There does seem to be a genetic component to some forms of cancer and it’s now understood that some breeds are just more likely to develop cancers than others. For example, boxers, beagles, and golden retrievers have a strong incidence of thyroid cancer in dogs. Labradors also suffer higher than average occurrence of pancreatic cancer in dogs. Boxers, bulldogs, pugs, and Boston terriers are prone to MCT. Staffordshire Bull Terriers have a higher than average incidence of bowel cancer. Some of this is thought to be the result of in-breeding from a small number of animals, which can increase the chances of defective genes being passed on.
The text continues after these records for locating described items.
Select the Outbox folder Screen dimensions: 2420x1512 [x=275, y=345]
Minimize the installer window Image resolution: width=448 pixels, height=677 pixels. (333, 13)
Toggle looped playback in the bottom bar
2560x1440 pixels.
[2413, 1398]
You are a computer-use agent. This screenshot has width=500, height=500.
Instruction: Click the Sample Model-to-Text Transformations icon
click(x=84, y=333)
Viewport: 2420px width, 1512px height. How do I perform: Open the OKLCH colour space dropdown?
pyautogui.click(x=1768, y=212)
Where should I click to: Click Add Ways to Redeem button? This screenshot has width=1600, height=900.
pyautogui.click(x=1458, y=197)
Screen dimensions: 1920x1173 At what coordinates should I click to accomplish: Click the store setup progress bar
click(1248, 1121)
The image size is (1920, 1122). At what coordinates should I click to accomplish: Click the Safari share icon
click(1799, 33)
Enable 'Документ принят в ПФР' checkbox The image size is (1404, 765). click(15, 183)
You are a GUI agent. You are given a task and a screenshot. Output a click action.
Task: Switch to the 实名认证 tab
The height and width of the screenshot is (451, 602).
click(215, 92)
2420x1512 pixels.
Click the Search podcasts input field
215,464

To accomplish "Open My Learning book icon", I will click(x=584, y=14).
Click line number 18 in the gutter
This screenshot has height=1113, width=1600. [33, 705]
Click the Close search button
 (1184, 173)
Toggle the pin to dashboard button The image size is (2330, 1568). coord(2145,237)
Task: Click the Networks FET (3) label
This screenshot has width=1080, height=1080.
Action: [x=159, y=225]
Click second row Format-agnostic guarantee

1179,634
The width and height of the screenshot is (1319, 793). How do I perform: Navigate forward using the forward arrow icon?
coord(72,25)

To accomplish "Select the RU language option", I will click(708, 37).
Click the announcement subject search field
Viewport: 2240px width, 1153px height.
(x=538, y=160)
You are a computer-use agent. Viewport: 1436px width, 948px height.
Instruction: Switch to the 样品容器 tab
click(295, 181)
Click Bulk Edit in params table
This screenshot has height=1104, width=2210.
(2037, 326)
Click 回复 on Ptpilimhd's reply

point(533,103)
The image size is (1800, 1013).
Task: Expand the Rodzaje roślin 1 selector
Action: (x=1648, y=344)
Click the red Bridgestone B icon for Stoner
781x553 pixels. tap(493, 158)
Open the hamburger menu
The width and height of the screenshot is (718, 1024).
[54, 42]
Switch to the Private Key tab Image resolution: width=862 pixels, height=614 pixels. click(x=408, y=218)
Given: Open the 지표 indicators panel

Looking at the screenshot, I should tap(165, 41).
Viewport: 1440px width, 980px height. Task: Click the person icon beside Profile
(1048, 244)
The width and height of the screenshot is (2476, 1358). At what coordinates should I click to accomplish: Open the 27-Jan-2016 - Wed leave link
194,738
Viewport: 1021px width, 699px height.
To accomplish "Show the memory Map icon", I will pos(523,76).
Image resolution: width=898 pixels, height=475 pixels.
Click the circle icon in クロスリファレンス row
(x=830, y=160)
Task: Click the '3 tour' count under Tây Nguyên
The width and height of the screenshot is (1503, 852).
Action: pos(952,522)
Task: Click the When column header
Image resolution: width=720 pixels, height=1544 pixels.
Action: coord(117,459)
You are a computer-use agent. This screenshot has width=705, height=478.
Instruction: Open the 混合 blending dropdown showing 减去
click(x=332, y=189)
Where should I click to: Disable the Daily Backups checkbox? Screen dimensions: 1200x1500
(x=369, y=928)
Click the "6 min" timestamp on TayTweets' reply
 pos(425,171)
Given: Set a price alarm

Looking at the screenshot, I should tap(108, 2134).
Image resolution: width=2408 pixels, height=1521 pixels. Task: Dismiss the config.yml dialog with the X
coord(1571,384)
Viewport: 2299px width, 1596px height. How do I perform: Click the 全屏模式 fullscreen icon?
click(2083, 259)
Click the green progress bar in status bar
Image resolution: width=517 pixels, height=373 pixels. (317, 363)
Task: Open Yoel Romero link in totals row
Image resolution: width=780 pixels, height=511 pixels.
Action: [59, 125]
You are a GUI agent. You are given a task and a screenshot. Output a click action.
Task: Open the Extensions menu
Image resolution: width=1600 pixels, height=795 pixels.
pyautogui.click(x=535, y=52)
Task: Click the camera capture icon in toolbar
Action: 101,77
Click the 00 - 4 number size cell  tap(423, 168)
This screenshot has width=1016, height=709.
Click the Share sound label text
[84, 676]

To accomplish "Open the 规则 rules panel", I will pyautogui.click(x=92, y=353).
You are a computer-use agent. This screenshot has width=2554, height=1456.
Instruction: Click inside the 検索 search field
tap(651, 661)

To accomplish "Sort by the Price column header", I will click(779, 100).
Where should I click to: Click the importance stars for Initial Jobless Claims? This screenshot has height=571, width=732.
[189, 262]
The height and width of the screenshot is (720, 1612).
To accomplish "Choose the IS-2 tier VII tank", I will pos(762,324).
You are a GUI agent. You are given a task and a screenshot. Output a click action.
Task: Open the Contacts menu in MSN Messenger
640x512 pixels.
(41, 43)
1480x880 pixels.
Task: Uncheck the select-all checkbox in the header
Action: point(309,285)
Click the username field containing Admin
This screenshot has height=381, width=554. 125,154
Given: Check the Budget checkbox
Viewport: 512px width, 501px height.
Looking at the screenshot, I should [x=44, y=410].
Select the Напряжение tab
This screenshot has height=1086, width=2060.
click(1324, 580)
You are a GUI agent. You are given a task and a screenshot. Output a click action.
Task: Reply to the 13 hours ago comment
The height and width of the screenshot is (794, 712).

On the other hand, mixed-breed dogs like Cock-a-Poos, Labradoodles or even flat-out mongrels, come from a much deeper gene pool and so are possibly less likely to get such genetic-based cancers. Owners of pure breeds shouldn’t beat themselves up too much, however, because the role of environmental factors, or even spontaneous influences, is not well understood.

Today, treatment for dogs with cancer very much mirrors that available for humans, from surgery to chemotherapy and radiation treatment. The survival and cure rate can be as high as 3 in 5 depending on the type of cancer and the individual animal and dog cancer life expectancy varies on the location and progression of the tumour before diagnosis. There are lots of dogs who have a simple “lumpectomy” and for whom there is a very good long-term prognosis, but severely-afflicted animals, if left untreated, might live only a few months.

Practically speaking, since cancer happens in the final years of your pet’s normal life, there is the humanitarian consideration that lengthy, costly and uncomfortable treatments which might delay their passing for a short time may not be the best thing for you or your dog.

The decision is your alone, but dog euthanasia may ultimately be the best course of action.